* _BRIEF_: Please count the lines in the records below that contain the word "Select", treating uppercase and lowercase as different, and give only that number.

════════════════

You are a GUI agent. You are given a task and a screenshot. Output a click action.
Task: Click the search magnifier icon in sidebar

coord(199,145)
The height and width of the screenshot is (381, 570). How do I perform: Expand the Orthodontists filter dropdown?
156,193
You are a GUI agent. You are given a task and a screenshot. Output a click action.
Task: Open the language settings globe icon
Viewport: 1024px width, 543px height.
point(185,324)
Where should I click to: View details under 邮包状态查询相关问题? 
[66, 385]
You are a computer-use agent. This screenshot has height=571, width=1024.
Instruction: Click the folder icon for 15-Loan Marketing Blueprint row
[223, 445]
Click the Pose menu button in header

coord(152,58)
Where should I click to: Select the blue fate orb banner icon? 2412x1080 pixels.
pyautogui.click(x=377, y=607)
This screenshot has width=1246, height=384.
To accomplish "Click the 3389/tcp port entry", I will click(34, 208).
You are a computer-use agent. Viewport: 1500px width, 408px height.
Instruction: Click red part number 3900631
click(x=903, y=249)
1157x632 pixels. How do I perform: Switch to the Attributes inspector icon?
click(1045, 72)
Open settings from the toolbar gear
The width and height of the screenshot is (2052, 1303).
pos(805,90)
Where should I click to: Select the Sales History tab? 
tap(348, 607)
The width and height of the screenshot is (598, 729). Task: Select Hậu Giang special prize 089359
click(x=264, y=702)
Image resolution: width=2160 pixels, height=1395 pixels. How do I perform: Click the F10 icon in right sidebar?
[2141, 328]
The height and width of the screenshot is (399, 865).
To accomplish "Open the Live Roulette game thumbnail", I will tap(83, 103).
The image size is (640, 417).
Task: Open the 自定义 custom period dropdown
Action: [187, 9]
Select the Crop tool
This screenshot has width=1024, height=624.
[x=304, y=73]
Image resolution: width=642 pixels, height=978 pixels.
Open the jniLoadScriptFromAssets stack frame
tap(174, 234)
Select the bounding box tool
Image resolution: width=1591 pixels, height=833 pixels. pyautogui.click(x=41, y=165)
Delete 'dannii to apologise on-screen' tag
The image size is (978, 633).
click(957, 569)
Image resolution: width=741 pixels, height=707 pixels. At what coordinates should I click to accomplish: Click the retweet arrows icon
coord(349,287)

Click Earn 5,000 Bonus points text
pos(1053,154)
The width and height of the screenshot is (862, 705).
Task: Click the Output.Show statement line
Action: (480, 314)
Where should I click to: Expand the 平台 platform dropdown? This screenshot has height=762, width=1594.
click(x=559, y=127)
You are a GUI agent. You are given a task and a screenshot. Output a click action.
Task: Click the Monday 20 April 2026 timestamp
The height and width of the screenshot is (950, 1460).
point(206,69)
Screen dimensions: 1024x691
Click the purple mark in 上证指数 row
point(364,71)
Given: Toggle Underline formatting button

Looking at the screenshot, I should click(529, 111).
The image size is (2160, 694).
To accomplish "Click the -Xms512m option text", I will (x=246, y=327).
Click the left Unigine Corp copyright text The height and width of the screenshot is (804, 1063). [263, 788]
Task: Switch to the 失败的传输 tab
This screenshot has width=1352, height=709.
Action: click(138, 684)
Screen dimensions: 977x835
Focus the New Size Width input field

════════════════

* _ANSWER TO THE PROBLEM_: 5